Por Dr. Gustavo Gómez Ex Fiscal Federal
Coincidencias que no lo son tanto
Hace más de 500 años, el sacerdote alemán Johannes Reuchlin jamás imaginó que, siglos después y al otro lado del mundo, un fiscal moderno lo leería con verdadera fascinación. Mucho menos que su defensa de una incipiente libertad de expresión y la sátira que inspiró —las EpistolaeObscurorumVirorum o Cartas a los hombres oscuros— resonarían tanto con los problemas del sistema de justicia actual.
Todo comenzó cuando Johann Pfefferkorn, un judío converso y dominico, obtuvo permiso imperial para confiscar libros religiosos judíos. La medida provocó una rebelión social que obligó al emperador a dar marcha atrás. Reuchlin fue entonces convocado para opinar sobre la legalidad de esa ley. Su respuesta fue clara: no podía aplicarse. Y no por razones religiosas, sino estrictamente jurídicas.
Eso es lo verdaderamente poderoso de las Cartas: su argumento contra la censura no se basaba en creencias ni dogmas, sino en el derecho.
¿Qué es el oscurantismo jurídico?
Desde sus orígenes, el oscurantismo contó con resistencia legal. Pero también encontró en la justicia un terreno fértil para instalarse. La Inquisición —de la que Reuchlin apenas logró escapar— utilizaba procesos penales “oscuros”, que ocultaban información clave al pueblo y reservaban el conocimiento jurídico a una minoría.
De ahí surge una distinción poco cómoda pero necesaria: mientras el fundamentalismo religioso parte de una fe sincera (aunque rígida), el oscurantismo se sirve de la manipulación de esa fe con fines políticos y jurídicos. Así entendido, no se opone al libre pensamiento en abstracto, sino a su aplicación práctica en instituciones como la Justicia.
¿Qué es una justicia oscurantista hoy?
Una justicia con lenguaje incomprensible, procesos opacos y sin rendición de cuentas… no es justicia. Como advertía Wittgenstein: “Todo lo que puede decirse, puede decirse con claridad.”
Lamentablemente, el sistema judicial actual muchas veces funciona en sentido contrario. No sólo desde las facultades de Derecho, que imponen un lenguaje críptico, sino también desde los procedimientos. Y el resultado es claro: la ciudadanía desconfía de una justicia que ve como lenta, lejana, corrupta o directamente injusta.
Uno de los síntomas de esta justicia oscurantista es fácil de detectar: la falta —o el caos— de estadísticas sobre su propio funcionamiento.
¿Podemos seguir llamando «justicia» a un sistema que la mayoría no comprende y muchos temen? Quizás la verdadera herejía hoy no sea cuestionarla, sino aceptarla en silencio. Mientras la justicia siga siendo un lenguaje cifrado que solo unos pocos comprenden, seguirá siendo ajena a los derechos de todos. Y en democracia, eso no es un detalle: es una deuda.

Tareas -
1. Devuelve sin cambiar nada todo lo que va desde "De ahí surge" hasta "justicia oscurantista hoy?" en el texto sobre el oscurantismo jurídico.
2. Según el texto sobre el oscurantismo jurídico, ¿quién consiguió permiso imperial para confiscar libros religiosos judíos?
El listado no se usa para nada aquí.

Listado adjunto -
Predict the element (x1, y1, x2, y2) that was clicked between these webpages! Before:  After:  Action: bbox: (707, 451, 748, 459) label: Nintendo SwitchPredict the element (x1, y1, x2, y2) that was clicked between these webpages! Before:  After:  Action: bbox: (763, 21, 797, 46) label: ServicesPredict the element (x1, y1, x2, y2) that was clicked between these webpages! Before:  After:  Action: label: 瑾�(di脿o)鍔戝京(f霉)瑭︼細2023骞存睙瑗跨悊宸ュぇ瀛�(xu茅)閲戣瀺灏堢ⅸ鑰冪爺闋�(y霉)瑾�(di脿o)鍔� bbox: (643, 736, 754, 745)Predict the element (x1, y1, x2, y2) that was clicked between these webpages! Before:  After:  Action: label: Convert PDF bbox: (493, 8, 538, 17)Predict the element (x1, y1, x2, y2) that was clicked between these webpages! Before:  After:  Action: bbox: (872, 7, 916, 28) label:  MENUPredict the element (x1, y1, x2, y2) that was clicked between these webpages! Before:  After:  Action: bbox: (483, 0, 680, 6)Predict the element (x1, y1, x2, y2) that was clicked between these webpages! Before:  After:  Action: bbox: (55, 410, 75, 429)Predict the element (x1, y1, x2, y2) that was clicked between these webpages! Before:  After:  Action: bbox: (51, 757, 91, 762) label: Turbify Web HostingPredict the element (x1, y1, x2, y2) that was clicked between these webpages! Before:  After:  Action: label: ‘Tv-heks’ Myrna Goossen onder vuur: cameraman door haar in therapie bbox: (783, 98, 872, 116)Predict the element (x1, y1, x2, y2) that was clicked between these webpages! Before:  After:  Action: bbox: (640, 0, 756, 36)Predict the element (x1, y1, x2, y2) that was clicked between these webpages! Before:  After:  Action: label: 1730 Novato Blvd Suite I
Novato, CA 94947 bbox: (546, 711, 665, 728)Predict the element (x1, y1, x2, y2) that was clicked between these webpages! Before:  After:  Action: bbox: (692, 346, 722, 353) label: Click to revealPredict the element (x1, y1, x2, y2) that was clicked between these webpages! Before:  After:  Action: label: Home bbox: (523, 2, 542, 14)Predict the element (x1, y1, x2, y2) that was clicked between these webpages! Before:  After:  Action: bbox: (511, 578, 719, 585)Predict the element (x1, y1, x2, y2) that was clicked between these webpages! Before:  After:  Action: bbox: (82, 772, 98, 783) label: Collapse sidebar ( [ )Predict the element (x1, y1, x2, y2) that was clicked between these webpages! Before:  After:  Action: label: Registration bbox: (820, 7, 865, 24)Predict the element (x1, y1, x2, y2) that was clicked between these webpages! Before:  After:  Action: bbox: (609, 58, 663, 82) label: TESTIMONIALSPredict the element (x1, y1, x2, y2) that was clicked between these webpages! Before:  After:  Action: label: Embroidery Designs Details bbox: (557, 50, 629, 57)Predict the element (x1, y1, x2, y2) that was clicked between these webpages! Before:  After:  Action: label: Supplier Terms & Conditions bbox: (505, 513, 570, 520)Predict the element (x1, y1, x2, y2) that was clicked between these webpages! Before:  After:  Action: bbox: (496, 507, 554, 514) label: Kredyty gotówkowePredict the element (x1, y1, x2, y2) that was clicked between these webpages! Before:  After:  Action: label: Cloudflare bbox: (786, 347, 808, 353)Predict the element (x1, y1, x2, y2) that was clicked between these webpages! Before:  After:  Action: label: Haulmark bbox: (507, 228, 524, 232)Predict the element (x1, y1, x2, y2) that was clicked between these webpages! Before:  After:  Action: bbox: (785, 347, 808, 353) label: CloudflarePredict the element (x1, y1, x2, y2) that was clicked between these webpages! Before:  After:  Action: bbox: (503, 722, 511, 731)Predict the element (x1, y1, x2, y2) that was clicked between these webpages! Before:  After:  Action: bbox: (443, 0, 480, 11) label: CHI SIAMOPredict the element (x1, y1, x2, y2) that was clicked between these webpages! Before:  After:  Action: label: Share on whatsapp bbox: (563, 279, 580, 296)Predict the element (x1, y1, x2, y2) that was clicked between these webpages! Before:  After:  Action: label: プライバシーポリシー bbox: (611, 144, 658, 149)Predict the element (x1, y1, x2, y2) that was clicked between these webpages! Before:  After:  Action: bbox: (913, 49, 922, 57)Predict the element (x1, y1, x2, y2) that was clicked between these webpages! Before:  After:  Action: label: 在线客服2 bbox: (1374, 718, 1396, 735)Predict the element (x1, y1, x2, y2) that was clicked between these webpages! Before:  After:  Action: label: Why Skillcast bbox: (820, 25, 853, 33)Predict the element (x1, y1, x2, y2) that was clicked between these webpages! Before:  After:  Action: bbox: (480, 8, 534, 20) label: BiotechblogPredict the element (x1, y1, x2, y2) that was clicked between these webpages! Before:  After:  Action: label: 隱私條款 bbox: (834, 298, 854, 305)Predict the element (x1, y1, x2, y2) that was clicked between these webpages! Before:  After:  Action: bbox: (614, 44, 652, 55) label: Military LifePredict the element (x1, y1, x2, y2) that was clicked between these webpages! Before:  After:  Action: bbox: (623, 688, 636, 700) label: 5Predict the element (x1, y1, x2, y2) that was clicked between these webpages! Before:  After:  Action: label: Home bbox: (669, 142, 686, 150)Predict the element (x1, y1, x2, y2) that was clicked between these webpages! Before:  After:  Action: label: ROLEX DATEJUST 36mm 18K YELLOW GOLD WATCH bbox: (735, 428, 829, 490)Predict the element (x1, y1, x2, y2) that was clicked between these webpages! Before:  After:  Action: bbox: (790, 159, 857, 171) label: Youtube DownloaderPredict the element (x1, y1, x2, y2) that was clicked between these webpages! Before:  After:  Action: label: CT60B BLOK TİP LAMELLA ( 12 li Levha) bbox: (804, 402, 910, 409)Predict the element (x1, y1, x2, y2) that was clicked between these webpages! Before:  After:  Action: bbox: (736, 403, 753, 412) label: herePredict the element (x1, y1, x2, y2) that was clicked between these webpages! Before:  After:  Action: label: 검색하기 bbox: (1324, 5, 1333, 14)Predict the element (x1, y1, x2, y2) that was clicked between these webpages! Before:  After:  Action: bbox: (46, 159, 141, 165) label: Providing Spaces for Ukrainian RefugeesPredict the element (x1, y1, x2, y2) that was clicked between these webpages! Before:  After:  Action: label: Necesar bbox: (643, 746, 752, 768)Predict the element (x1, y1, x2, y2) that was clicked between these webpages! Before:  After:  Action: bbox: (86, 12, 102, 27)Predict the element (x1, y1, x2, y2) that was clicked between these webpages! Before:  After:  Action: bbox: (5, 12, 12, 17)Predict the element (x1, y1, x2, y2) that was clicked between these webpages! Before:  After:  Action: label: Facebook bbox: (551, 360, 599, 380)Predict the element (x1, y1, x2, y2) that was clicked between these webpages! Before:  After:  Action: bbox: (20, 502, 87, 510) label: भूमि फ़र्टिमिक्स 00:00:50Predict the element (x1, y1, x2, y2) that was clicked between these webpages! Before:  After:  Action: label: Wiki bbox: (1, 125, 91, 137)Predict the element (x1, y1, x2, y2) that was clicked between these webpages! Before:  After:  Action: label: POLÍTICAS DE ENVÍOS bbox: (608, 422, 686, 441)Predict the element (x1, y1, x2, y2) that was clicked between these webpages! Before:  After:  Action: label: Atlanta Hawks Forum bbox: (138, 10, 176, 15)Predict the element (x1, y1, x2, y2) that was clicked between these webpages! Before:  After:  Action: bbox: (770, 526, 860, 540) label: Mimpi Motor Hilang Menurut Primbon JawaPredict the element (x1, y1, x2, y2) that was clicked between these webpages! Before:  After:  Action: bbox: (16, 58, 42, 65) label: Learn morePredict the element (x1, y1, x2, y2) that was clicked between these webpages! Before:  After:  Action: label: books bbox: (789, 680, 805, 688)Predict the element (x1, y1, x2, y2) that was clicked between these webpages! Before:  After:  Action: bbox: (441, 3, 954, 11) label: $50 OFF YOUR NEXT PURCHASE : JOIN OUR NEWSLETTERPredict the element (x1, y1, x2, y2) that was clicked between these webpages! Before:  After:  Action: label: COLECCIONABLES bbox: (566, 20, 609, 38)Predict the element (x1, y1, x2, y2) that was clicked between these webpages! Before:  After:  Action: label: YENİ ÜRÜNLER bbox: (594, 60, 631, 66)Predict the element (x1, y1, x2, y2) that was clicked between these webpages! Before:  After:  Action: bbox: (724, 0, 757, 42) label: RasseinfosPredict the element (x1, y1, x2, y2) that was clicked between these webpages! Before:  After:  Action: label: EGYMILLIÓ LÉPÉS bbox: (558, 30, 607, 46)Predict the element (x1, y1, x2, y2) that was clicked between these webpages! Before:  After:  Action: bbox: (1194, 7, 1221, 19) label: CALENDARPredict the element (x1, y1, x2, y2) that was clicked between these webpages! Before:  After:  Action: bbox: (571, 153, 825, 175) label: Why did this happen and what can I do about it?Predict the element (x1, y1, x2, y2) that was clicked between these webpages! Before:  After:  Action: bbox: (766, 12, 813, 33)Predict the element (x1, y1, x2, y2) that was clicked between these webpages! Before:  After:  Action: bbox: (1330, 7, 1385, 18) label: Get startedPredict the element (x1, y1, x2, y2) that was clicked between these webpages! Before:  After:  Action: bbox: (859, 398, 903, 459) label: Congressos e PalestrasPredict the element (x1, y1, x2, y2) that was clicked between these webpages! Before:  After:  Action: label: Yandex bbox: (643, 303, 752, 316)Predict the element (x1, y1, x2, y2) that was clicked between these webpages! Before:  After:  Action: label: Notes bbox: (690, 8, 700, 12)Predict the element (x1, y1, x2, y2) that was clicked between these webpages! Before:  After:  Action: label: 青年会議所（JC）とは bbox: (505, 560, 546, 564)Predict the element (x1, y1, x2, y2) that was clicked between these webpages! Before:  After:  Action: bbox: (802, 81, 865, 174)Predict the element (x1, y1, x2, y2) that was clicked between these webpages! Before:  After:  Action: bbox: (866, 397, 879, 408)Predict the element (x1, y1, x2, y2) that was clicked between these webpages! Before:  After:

Soluciones -
1.
De ahí surge una distinción poco cómoda pero necesaria: mientras el fundamentalismo religioso parte de una fe sincera (aunque rígida), el oscurantismo se sirve de la manipulación de esa fe con fines políticos y jurídicos. Así entendido, no se opone al libre pensamiento en abstracto, sino a su aplicación práctica en instituciones como la Justicia.
¿Qué es una justicia oscurantista hoy?

2. Johann Pfefferkorn, un judío converso y dominico.